The Nebraska Uniform Power of Attorney Act (the “Act”) took effect on January 1, 2013, providing more detailed guidance for those attorneys-in-fact named on a durable power of attorney (defined as “agents” in the Act). The Act also provides safeguards to third parties working with agents, as well as imposing duties. The Act contains many provisions that are beneficial to banks, while other aspects impose additional requirements. The good news, and the bad, is described below.

The Good News

  • Third Party Reliance of Power of Attorney. The Act generally provides greater protection for third parties dealing with agents, such as financial institutions. Generally, a third party that in good faith accepts a power of attorney that has been notarized, with no actual knowledge that the power of attorney is void, can rely on the power of attorney. The Act states that a third party that receives an agent’s certification can rely on the certification as to factual matters, and third parties are also afforded protections for employees who had no actual knowledge of a fact that would make a transaction void.

 

Financial institutions may want to begin obtaining certifications from those opening POA accounts and performing financial transactions as agent. In addition, financial institutions will want to ensure that powers of attorney executed in Nebraska after January 1, 2013 are notarized.

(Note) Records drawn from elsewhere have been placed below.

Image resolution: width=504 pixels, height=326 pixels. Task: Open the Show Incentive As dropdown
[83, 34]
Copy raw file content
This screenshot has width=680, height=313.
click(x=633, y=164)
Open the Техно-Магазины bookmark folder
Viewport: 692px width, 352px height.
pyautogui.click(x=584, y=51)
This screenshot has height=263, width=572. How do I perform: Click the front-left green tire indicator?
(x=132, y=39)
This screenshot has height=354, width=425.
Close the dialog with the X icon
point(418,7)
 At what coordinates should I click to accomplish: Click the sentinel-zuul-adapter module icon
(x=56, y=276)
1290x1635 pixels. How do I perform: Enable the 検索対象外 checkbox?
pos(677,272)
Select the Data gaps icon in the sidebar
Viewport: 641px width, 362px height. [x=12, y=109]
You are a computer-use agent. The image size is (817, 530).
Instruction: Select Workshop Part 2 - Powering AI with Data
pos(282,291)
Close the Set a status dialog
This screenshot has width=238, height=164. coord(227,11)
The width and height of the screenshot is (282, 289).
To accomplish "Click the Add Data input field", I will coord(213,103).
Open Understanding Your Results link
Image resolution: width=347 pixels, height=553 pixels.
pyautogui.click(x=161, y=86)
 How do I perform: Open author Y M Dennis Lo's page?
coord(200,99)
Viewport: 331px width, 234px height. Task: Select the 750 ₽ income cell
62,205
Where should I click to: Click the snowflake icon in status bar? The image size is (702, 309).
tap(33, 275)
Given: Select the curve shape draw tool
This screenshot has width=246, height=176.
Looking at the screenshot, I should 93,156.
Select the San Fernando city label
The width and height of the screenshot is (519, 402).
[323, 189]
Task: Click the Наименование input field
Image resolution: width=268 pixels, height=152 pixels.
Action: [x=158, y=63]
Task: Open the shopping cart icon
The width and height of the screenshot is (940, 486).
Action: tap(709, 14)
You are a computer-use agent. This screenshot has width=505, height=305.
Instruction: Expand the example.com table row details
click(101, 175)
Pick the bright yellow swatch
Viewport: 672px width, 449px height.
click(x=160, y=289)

  • General Powers. In the Act, “general powers” are triggered by one person granting an agent authority to do “all acts that a principal could do.” General powers do not need to be specifically described in the power of attorney. Rather, the statute provides a litany of items that are to be included on the list of “general powers.” In the banking context, the Act lists a comprehensive list of general powers relating to financial matters, which should give financial institutions more comfort that the agent has authority to perform financial acts.

 

  • Specific Powers. The Act states that certain powers cannot be exercised by an agent unless they are specifically listed in the durable power of attorney. These include the authority to:
    • Create, amend, revoke, or terminate an inter vivos trust;
    • Make a gift;
    • Create or change rights of survivorship;
    • Create or change a beneficiary designation;
    • Delegate authority granted under the power of attorney;
    • Waive the principal’s right to be a beneficiary of a joint and survivor annuity, including a survivor benefit under a retirement plan;
    • Exercise fiduciary powers that the principal has authority to delegate; or
    • Renounce or disclaim property, including a power of appointment.

 

Financial institutions should be aware of these limitations if the financial institution may be called upon to facilitate their exercise.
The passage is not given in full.